> **The data**
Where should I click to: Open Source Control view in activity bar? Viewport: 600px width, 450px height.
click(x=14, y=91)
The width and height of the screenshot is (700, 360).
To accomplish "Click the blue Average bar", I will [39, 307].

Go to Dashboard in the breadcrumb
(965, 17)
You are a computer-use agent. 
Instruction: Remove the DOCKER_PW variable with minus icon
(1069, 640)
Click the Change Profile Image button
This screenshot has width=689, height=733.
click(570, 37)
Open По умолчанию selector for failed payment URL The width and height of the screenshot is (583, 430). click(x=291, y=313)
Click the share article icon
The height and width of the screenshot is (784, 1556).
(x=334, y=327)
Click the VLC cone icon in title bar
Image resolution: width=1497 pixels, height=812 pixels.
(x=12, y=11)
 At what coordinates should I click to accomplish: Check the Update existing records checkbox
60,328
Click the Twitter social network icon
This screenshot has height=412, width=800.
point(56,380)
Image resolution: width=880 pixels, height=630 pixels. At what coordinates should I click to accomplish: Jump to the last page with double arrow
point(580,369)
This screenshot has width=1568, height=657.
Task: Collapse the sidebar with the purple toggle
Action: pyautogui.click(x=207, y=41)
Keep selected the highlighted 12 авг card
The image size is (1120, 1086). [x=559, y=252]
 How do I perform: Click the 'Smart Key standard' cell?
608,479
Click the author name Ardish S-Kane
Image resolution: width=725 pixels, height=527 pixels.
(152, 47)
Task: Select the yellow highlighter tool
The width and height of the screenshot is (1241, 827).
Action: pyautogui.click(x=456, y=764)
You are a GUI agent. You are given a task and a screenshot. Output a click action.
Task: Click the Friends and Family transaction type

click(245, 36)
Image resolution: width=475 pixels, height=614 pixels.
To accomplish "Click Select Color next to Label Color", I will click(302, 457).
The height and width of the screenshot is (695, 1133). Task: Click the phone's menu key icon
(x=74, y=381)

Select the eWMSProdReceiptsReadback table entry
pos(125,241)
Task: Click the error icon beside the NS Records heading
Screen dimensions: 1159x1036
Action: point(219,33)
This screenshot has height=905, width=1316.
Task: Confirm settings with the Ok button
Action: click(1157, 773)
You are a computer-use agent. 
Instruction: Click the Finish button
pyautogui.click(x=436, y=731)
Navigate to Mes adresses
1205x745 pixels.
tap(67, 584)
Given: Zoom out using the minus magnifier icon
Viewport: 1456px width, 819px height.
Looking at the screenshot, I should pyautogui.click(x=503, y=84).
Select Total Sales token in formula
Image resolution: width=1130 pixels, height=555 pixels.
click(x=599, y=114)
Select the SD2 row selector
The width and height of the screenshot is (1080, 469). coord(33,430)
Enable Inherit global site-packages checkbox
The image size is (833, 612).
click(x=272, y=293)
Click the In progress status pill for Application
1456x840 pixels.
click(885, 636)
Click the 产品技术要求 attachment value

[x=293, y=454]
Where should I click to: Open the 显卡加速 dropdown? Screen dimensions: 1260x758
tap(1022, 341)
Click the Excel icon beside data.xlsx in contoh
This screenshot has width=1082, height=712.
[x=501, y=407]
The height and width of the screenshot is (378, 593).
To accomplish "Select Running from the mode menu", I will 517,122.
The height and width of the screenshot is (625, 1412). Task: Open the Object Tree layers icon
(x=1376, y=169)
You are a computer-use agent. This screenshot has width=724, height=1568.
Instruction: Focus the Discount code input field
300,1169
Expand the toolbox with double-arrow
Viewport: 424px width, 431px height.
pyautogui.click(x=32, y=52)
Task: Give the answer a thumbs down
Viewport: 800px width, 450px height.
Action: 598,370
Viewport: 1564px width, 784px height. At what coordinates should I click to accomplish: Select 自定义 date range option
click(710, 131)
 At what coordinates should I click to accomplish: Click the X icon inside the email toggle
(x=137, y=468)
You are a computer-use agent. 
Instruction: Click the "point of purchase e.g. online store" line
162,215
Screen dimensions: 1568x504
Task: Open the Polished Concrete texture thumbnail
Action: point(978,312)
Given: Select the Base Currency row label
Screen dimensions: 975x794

> **What is needed**
Please transcribe the full listing exactly, down to the last line.

> **Answer section**
Where should I click to: Open Source Control view in activity bar? Viewport: 600px width, 450px height.
click(x=14, y=91)
The width and height of the screenshot is (700, 360).
To accomplish "Click the blue Average bar", I will [39, 307].

Go to Dashboard in the breadcrumb
(965, 17)
You are a computer-use agent. 
Instruction: Remove the DOCKER_PW variable with minus icon
(1069, 640)
Click the Change Profile Image button
This screenshot has width=689, height=733.
click(570, 37)
Open По умолчанию selector for failed payment URL The width and height of the screenshot is (583, 430). click(x=291, y=313)
Click the share article icon
The height and width of the screenshot is (784, 1556).
(x=334, y=327)
Click the VLC cone icon in title bar
Image resolution: width=1497 pixels, height=812 pixels.
(x=12, y=11)
 At what coordinates should I click to accomplish: Check the Update existing records checkbox
60,328
Click the Twitter social network icon
This screenshot has height=412, width=800.
point(56,380)
Image resolution: width=880 pixels, height=630 pixels. At what coordinates should I click to accomplish: Jump to the last page with double arrow
point(580,369)
This screenshot has width=1568, height=657.
Task: Collapse the sidebar with the purple toggle
Action: pyautogui.click(x=207, y=41)
Keep selected the highlighted 12 авг card
The image size is (1120, 1086). [x=559, y=252]
 How do I perform: Click the 'Smart Key standard' cell?
608,479
Click the author name Ardish S-Kane
Image resolution: width=725 pixels, height=527 pixels.
(152, 47)
Task: Select the yellow highlighter tool
The width and height of the screenshot is (1241, 827).
Action: pyautogui.click(x=456, y=764)
You are a GUI agent. You are given a task and a screenshot. Output a click action.
Task: Click the Friends and Family transaction type

click(245, 36)
Image resolution: width=475 pixels, height=614 pixels.
To accomplish "Click Select Color next to Label Color", I will click(302, 457).
The height and width of the screenshot is (695, 1133). Task: Click the phone's menu key icon
(x=74, y=381)

Select the eWMSProdReceiptsReadback table entry
pos(125,241)
Task: Click the error icon beside the NS Records heading
Screen dimensions: 1159x1036
Action: point(219,33)
This screenshot has height=905, width=1316.
Task: Confirm settings with the Ok button
Action: click(1157, 773)
You are a computer-use agent. 
Instruction: Click the Finish button
pyautogui.click(x=436, y=731)
Navigate to Mes adresses
1205x745 pixels.
tap(67, 584)
Given: Zoom out using the minus magnifier icon
Viewport: 1456px width, 819px height.
Looking at the screenshot, I should pyautogui.click(x=503, y=84).
Select Total Sales token in formula
Image resolution: width=1130 pixels, height=555 pixels.
click(x=599, y=114)
Select the SD2 row selector
The width and height of the screenshot is (1080, 469). coord(33,430)
Enable Inherit global site-packages checkbox
The image size is (833, 612).
click(x=272, y=293)
Click the In progress status pill for Application
1456x840 pixels.
click(885, 636)
Click the 产品技术要求 attachment value

[x=293, y=454]
Where should I click to: Open the 显卡加速 dropdown? Screen dimensions: 1260x758
tap(1022, 341)
Click the Excel icon beside data.xlsx in contoh
This screenshot has width=1082, height=712.
[x=501, y=407]
The height and width of the screenshot is (378, 593).
To accomplish "Select Running from the mode menu", I will 517,122.
The height and width of the screenshot is (625, 1412). Task: Open the Object Tree layers icon
(x=1376, y=169)
You are a computer-use agent. This screenshot has width=724, height=1568.
Instruction: Focus the Discount code input field
300,1169
Expand the toolbox with double-arrow
Viewport: 424px width, 431px height.
pyautogui.click(x=32, y=52)
Task: Give the answer a thumbs down
Viewport: 800px width, 450px height.
Action: 598,370
Viewport: 1564px width, 784px height. At what coordinates should I click to accomplish: Select 自定义 date range option
click(710, 131)
 At what coordinates should I click to accomplish: Click the X icon inside the email toggle
(x=137, y=468)
You are a computer-use agent. 
Instruction: Click the "point of purchase e.g. online store" line
162,215
Screen dimensions: 1568x504
Task: Open the Polished Concrete texture thumbnail
Action: point(978,312)
Given: Select the Base Currency row label
Screen dimensions: 975x794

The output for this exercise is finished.